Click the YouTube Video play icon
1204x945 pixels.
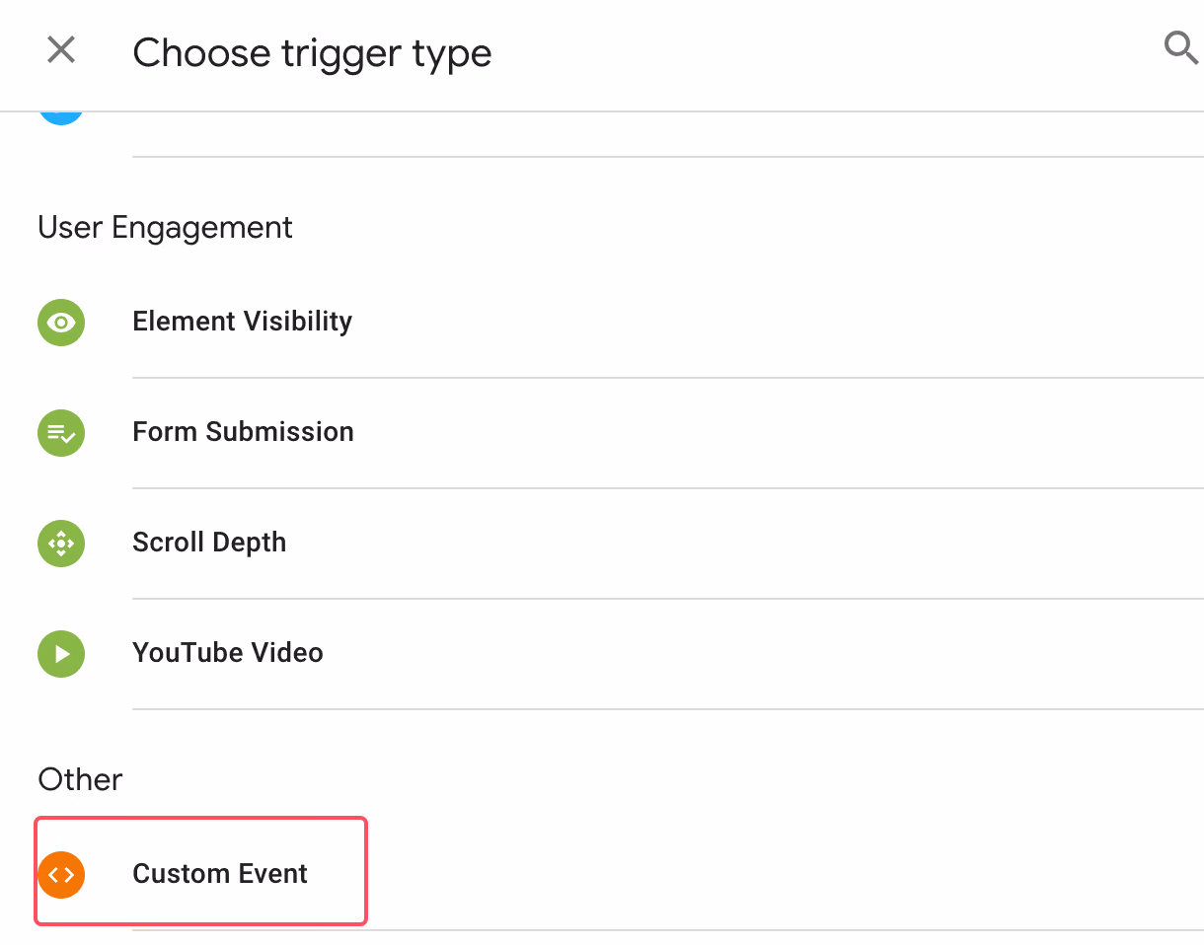(x=61, y=653)
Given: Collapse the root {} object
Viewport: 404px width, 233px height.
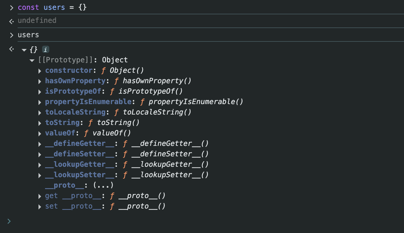Looking at the screenshot, I should click(x=24, y=50).
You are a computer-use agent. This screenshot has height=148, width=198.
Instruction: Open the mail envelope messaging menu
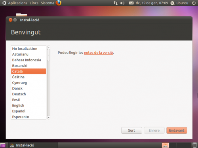pyautogui.click(x=131, y=3)
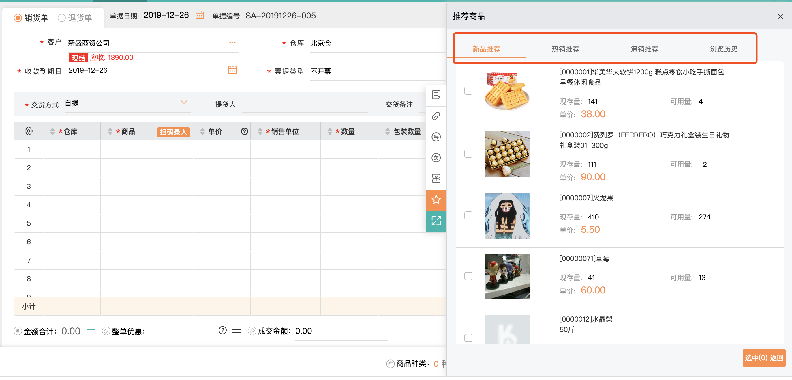The image size is (792, 380).
Task: Click the barcode scan entry icon
Action: [173, 133]
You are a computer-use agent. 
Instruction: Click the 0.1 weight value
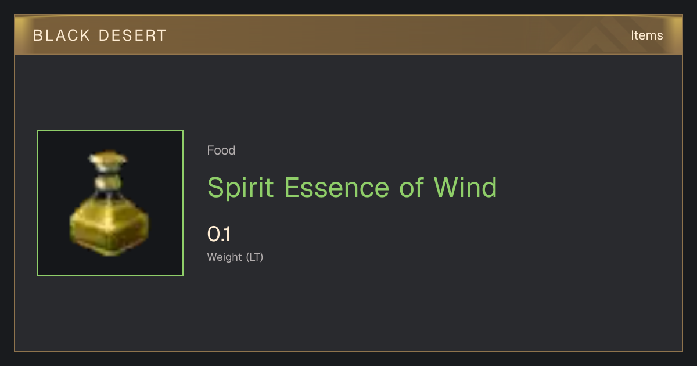point(219,234)
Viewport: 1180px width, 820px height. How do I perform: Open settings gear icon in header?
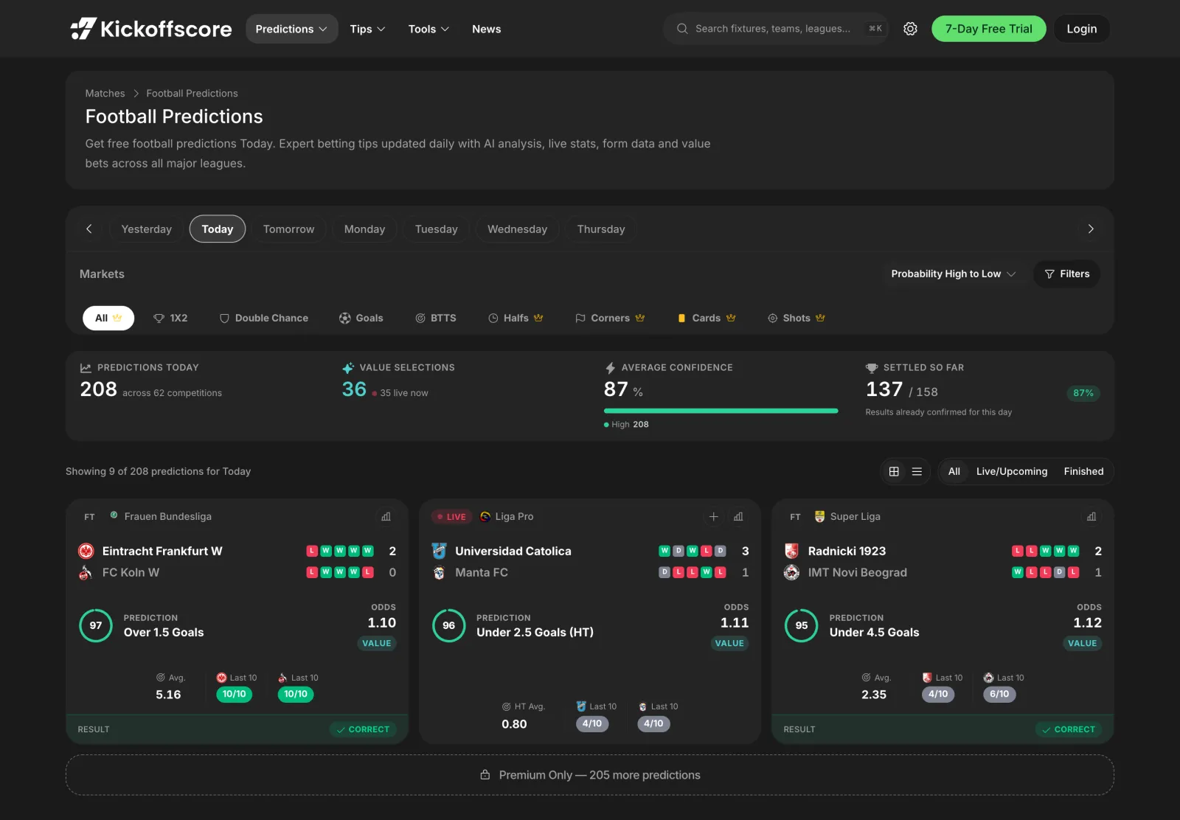coord(910,29)

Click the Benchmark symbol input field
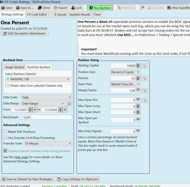tap(46, 117)
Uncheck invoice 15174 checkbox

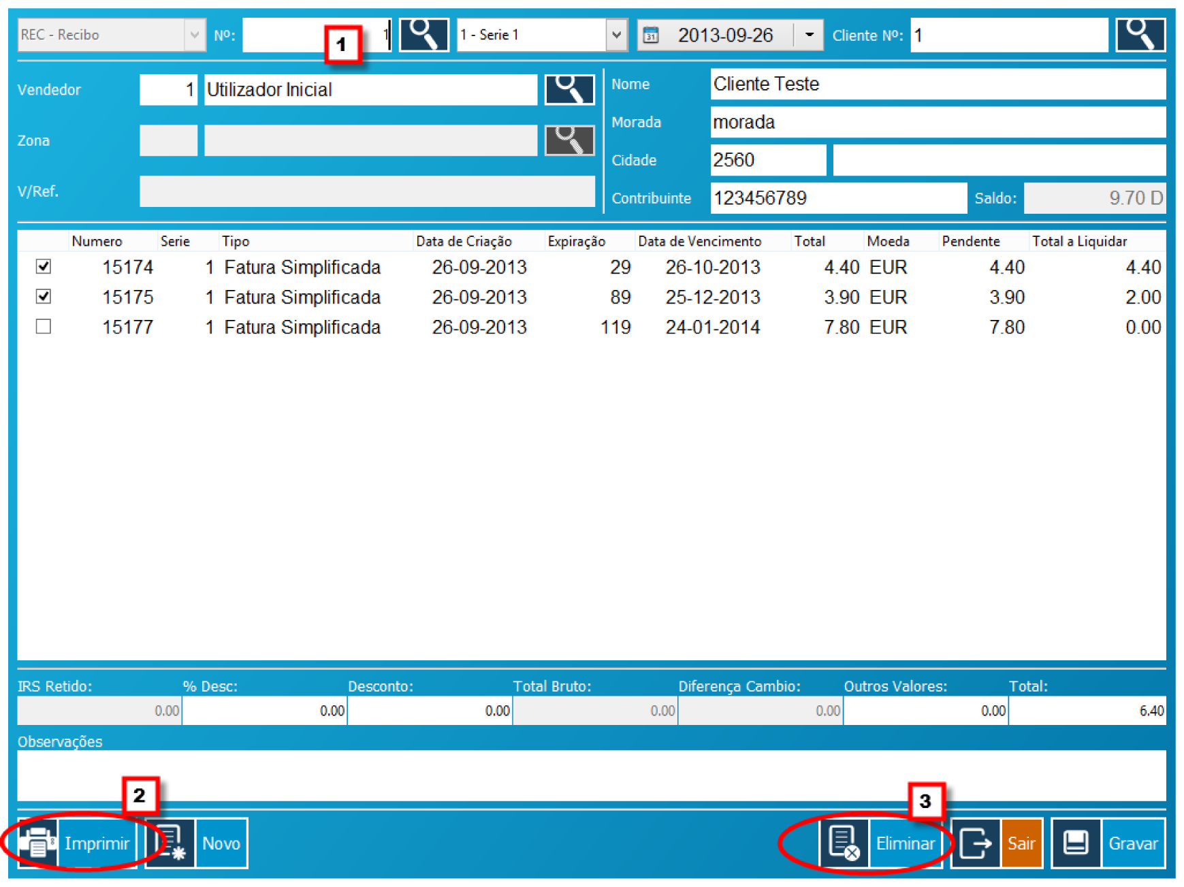tap(44, 267)
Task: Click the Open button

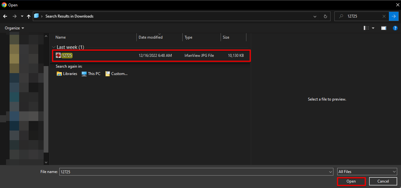Action: coord(351,181)
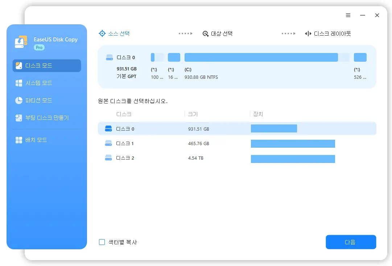
Task: Enable the 섹터별 복사 checkbox
Action: click(x=102, y=242)
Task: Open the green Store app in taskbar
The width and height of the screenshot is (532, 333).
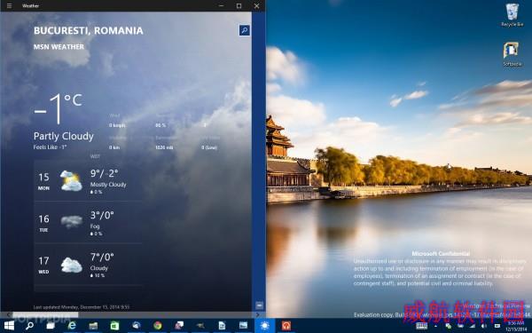Action: pyautogui.click(x=114, y=326)
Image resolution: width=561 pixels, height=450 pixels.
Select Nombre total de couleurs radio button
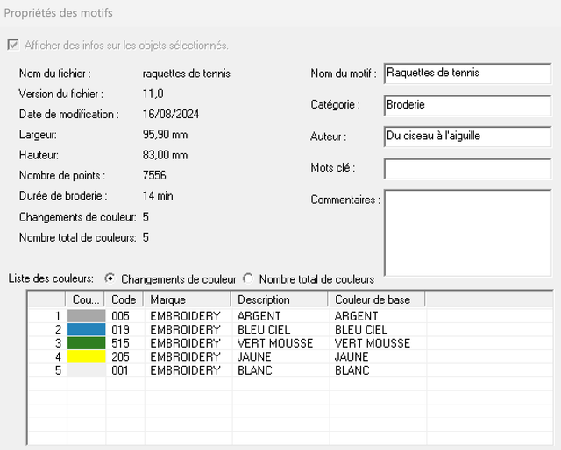click(x=248, y=278)

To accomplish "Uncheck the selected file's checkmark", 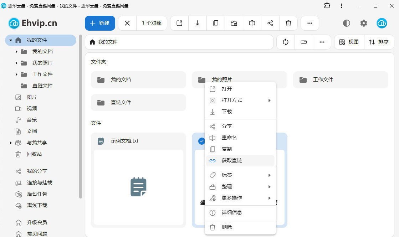I will 201,141.
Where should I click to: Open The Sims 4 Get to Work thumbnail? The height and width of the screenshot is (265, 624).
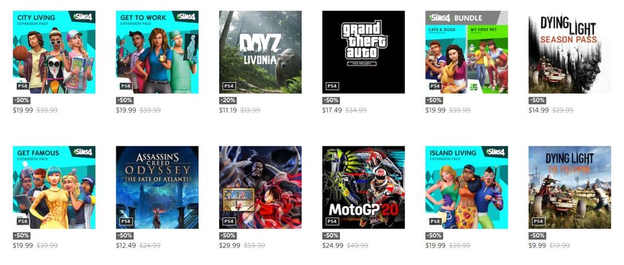click(157, 52)
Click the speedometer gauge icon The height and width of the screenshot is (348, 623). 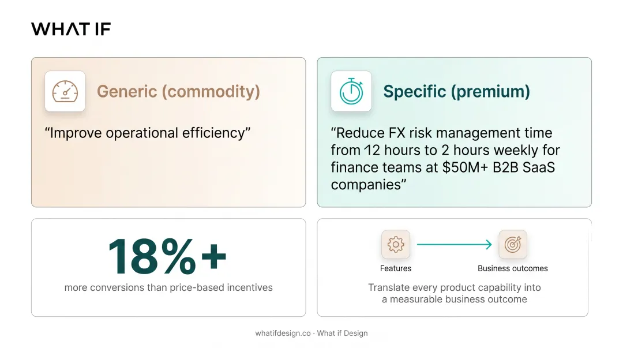point(65,91)
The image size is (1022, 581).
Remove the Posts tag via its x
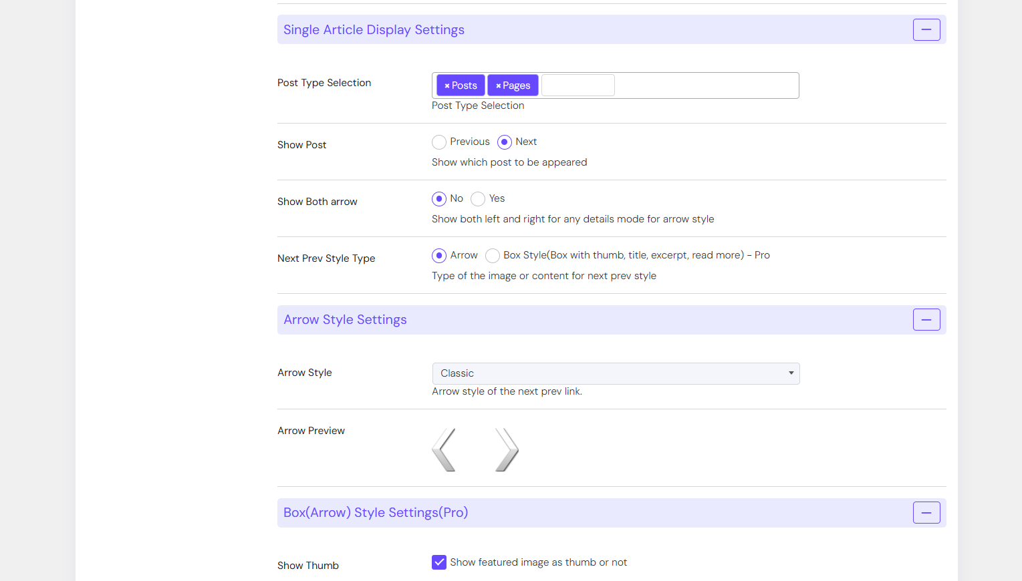click(447, 85)
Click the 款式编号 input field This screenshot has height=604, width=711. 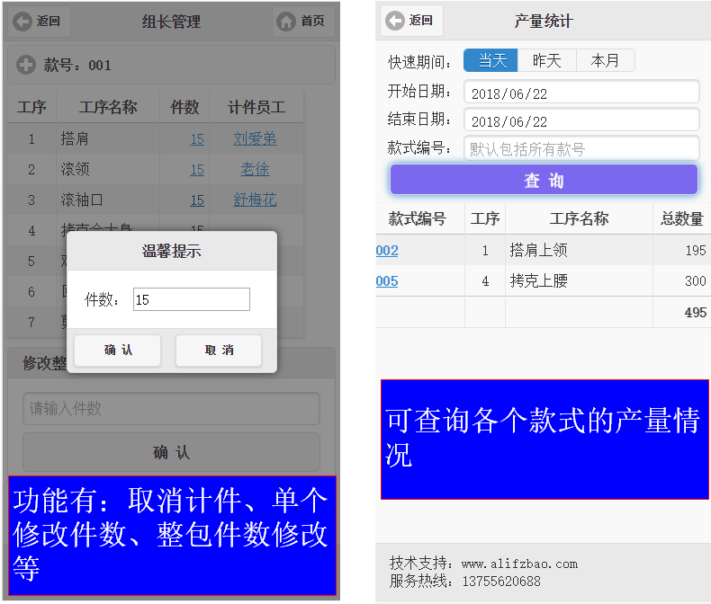[x=581, y=149]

Task description: Check the lines above and copy each one that includes "agent".

Expected output:
You are a computer-use agent. This screenshot has height=148, width=198.
You are a computer-use agent. 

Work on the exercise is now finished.